**** Document
In haar mededeling van februari gaf de Commissie aan voorstander te
zijn van meer flexibiliteit in de begroting. Deze flexibiliteit zou op
vele niveaus gerealiseerd moeten worden. In het concept IIA dat op 14
juli werd gepresenteerd worden de ideeën van de Commissie nader
uitgewerkt.
De belangrijkste zijn:
a) er zou een jaarlijks overleg (zgn. triloog) tussen Raad, EP en
Commissie moeten komen waarin de noodzaak tot aanpassen van de
financiële maxima kan worden besproken.
b) daarnaast zou net als thans, in bijzondere gevallen, de
mogelijkheid moeten bestaan om de Financiële Perspectieven aan te
passen tot aan het plafond van het Eigen Middelen Besluit.
c) er zou een groei-aanpassingsfonds van 1 miljard, aan te vullen
met nog eens 1 miljard uit eventuele onderuitputting bij het
structuurbeleid, moeten komen dat flexibel kan worden ingezet.
d) Middels een zgn. reallocatieinstrument moet het mogelijk
worden om op jaarbasis een bedrag ter hoogte van 200 miljoen
begrotingsmiddelen dat niet wordt ingezet op een bepaald
beleidsterrein, in te zetten elders in de begroting. Dit komt in de
plaats van het huidige flexibiliteitsinstrument (jaarlijks 200
miljoen) dat ingeroepen kan worden bovenop de afgesproken
uitgavenplafonds.
e) er komt een separaat instrument - het Europees Solidariteits-
en Snelle-reactiefonds - voor onverwachte rampen op het
EU-grondgebied. Dit voorstel betreft het institutionaliseren van het
bestaande solidariteitsfonds dat werd opgericht vanwege de hevige
overstromingen in Duitsland, Oostenrijk, Tsjechië en Slowakije in de
zomer van 2002.
f) De bestaande noodhulpreserve van jaarlijks 221 miljoen wordt
gecontinueerd. Deze kan worden aangewend in het geval van een
onverwachte crisis. Aanwending kan alleen indien er geen middelen in
de begroting te vinden zijn.
********
● **Werkopdrachten**
(a) Beantwoord met behulp van de tekst over begrotingsflexibiliteit:
(i) Op welke datum werd het concept IIA gepresenteerd?
(ii) Met hoeveel geld begint het groei-aanpassingsfonds, nog zonder aanvulling?
(iii) Hoe groot is de noodhulpreserve per jaar?
(b) Citeer uit de tekst over begrotingsflexibiliteit het stuk dat opent met de woorden "In haar mededeling" en sluit met "kan worden besproken.".
**** Gegevens
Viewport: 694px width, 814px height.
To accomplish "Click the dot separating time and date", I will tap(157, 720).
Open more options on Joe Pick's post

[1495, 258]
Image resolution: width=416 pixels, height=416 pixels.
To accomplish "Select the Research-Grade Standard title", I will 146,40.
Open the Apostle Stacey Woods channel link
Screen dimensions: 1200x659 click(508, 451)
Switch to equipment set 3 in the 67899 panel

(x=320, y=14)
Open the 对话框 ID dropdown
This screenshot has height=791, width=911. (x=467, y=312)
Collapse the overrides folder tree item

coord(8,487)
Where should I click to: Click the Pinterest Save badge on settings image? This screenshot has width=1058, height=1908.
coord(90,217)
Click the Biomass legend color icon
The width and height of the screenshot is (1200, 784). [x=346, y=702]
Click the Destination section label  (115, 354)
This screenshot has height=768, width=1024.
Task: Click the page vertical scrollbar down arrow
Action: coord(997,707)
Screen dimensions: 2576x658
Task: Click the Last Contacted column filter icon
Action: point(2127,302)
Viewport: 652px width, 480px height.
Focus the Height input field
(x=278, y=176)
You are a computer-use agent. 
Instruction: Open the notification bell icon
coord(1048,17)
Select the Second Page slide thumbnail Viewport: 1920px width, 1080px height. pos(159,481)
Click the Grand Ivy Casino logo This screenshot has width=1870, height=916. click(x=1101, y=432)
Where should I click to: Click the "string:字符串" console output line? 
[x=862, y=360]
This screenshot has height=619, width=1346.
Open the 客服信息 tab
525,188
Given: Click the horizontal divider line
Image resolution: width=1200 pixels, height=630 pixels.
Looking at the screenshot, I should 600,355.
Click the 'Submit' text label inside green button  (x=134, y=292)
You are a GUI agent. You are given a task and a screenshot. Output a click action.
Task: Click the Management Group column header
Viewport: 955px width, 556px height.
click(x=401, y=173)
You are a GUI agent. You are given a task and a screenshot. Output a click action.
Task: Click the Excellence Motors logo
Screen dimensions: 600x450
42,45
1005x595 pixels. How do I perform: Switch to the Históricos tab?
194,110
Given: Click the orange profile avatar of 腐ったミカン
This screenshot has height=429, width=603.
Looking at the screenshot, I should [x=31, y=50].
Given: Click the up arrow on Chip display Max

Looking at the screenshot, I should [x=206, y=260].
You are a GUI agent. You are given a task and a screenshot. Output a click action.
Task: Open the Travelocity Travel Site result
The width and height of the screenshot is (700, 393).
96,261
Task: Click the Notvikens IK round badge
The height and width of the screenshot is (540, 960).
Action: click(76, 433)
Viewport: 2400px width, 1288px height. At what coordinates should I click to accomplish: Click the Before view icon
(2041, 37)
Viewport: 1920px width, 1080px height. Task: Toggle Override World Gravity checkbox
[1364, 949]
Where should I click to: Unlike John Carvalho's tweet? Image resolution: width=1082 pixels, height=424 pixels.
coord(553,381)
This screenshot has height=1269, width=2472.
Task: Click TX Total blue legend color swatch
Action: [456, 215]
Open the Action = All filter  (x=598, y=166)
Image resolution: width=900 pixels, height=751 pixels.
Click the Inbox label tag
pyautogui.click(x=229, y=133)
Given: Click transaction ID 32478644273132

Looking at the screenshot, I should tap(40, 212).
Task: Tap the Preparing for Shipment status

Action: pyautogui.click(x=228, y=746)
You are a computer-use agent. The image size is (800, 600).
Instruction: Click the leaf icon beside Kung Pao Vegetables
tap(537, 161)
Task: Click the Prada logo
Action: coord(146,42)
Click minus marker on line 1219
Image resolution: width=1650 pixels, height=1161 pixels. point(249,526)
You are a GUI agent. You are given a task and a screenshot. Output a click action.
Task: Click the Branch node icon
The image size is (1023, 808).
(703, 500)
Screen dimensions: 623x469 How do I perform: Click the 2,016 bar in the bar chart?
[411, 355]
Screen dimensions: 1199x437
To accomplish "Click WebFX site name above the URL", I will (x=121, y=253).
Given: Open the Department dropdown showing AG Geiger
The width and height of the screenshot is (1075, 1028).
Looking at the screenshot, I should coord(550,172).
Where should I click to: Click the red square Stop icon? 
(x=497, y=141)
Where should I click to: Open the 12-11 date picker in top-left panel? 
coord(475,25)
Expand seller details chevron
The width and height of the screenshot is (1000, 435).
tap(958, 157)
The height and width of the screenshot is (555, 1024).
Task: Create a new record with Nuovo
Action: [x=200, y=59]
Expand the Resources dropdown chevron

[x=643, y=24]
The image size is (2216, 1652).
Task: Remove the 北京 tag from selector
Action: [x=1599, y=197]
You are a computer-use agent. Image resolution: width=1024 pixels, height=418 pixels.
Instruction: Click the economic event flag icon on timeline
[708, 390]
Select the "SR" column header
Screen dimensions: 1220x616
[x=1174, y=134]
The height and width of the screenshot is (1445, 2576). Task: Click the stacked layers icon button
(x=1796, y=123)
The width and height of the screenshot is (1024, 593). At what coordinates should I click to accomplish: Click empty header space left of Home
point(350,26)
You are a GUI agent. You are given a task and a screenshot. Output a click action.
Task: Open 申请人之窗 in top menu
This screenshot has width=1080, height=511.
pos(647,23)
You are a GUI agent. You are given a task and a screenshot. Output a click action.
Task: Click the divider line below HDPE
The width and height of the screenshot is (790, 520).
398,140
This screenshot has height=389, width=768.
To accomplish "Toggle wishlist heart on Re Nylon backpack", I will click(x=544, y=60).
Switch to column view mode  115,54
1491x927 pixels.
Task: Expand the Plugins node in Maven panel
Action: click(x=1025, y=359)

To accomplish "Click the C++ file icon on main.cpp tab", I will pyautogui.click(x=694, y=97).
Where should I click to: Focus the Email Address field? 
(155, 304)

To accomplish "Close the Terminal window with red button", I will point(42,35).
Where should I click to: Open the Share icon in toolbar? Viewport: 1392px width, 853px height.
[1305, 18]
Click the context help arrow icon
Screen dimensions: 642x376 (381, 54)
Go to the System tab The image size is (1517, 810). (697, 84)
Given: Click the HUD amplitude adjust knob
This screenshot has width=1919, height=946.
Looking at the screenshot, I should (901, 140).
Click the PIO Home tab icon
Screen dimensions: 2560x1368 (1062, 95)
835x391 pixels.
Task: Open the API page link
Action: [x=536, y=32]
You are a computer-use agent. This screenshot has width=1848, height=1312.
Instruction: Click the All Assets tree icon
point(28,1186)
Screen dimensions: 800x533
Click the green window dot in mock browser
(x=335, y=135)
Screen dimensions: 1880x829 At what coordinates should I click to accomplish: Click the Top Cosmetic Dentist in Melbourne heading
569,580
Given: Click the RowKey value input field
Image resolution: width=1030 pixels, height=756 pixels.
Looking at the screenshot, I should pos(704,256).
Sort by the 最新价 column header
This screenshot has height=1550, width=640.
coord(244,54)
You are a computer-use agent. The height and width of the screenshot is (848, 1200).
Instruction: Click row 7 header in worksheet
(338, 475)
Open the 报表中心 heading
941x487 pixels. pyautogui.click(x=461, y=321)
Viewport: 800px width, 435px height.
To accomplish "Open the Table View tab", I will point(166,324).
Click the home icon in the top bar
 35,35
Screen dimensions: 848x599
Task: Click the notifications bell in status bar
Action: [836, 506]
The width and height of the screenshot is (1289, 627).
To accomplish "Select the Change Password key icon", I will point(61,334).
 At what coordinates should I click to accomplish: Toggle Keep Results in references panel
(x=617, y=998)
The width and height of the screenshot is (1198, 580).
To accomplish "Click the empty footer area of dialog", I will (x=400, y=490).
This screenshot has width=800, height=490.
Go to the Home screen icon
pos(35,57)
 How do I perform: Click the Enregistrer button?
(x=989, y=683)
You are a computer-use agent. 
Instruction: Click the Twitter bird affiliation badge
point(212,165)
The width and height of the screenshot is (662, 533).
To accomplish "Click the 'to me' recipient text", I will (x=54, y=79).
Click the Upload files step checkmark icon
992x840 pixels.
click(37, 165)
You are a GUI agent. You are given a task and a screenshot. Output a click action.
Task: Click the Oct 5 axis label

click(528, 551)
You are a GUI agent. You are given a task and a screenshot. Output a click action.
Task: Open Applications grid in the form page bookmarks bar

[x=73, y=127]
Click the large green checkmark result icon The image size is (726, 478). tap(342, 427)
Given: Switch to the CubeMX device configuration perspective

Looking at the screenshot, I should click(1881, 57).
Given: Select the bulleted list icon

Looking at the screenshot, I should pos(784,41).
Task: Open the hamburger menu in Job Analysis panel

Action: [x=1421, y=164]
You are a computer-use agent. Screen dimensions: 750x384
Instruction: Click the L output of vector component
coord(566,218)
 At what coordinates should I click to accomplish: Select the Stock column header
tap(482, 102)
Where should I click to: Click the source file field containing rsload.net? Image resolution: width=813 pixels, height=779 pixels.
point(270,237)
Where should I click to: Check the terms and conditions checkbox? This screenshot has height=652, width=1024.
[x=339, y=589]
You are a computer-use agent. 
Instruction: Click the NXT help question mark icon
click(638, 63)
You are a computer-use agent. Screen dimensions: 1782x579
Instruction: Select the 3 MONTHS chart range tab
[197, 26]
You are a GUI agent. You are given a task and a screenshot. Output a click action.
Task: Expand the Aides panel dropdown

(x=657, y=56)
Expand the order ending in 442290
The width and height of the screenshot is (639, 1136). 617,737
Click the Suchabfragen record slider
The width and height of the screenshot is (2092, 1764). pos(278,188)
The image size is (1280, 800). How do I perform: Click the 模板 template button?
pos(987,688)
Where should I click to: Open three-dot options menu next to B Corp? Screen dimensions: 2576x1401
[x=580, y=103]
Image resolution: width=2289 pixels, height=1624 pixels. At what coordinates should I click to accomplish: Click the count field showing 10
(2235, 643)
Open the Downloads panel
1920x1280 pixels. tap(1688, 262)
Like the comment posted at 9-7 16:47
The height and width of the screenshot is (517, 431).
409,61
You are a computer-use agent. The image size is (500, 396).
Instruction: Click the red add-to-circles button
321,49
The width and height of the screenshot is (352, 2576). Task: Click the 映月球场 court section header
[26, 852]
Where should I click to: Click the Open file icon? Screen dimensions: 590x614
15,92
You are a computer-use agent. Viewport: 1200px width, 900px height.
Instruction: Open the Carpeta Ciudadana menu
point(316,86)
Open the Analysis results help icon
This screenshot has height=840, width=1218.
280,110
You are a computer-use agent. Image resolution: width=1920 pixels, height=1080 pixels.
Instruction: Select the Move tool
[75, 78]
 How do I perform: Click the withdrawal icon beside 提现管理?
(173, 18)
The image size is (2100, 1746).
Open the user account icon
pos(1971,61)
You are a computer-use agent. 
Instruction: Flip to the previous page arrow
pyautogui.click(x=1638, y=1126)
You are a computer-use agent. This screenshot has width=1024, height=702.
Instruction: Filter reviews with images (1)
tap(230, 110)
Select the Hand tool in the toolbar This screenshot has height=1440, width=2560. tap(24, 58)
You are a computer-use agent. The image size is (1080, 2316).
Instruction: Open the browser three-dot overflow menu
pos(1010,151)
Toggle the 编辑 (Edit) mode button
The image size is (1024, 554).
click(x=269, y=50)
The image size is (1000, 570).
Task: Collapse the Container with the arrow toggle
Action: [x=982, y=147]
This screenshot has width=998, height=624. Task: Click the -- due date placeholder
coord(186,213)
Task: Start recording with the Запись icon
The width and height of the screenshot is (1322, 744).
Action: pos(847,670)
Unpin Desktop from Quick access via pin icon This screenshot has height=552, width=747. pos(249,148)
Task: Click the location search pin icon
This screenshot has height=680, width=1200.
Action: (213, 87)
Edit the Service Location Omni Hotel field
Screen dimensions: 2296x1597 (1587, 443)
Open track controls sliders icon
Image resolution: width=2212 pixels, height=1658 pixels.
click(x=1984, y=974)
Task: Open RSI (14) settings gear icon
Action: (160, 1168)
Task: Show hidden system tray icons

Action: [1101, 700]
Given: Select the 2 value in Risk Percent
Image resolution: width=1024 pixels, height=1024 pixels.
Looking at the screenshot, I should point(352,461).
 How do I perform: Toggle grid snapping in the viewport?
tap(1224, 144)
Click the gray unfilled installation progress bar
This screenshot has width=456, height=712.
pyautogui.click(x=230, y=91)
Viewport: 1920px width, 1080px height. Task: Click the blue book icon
********
● **Uitkomsten opdrachten**
(a)
(i) Op 14 juli.
(ii) Met 1 miljard.
(iii) 221 miljoen.

(b)
In haar mededeling van februari gaf de Commissie aan voorstander te
zijn van meer flexibiliteit in de begroting. Deze flexibiliteit zou op
vele niveaus gerealiseerd moeten worden. In het concept IIA dat op 14
juli werd gepresenteerd worden de ideeën van de Commissie nader
uitgewerkt.
De belangrijkste zijn:
a) er zou een jaarlijks overleg (zgn. triloog) tussen Raad, EP en
Commissie moeten komen waarin de noodzaak tot aanpassen van de
financiële maxima kan worden besproken.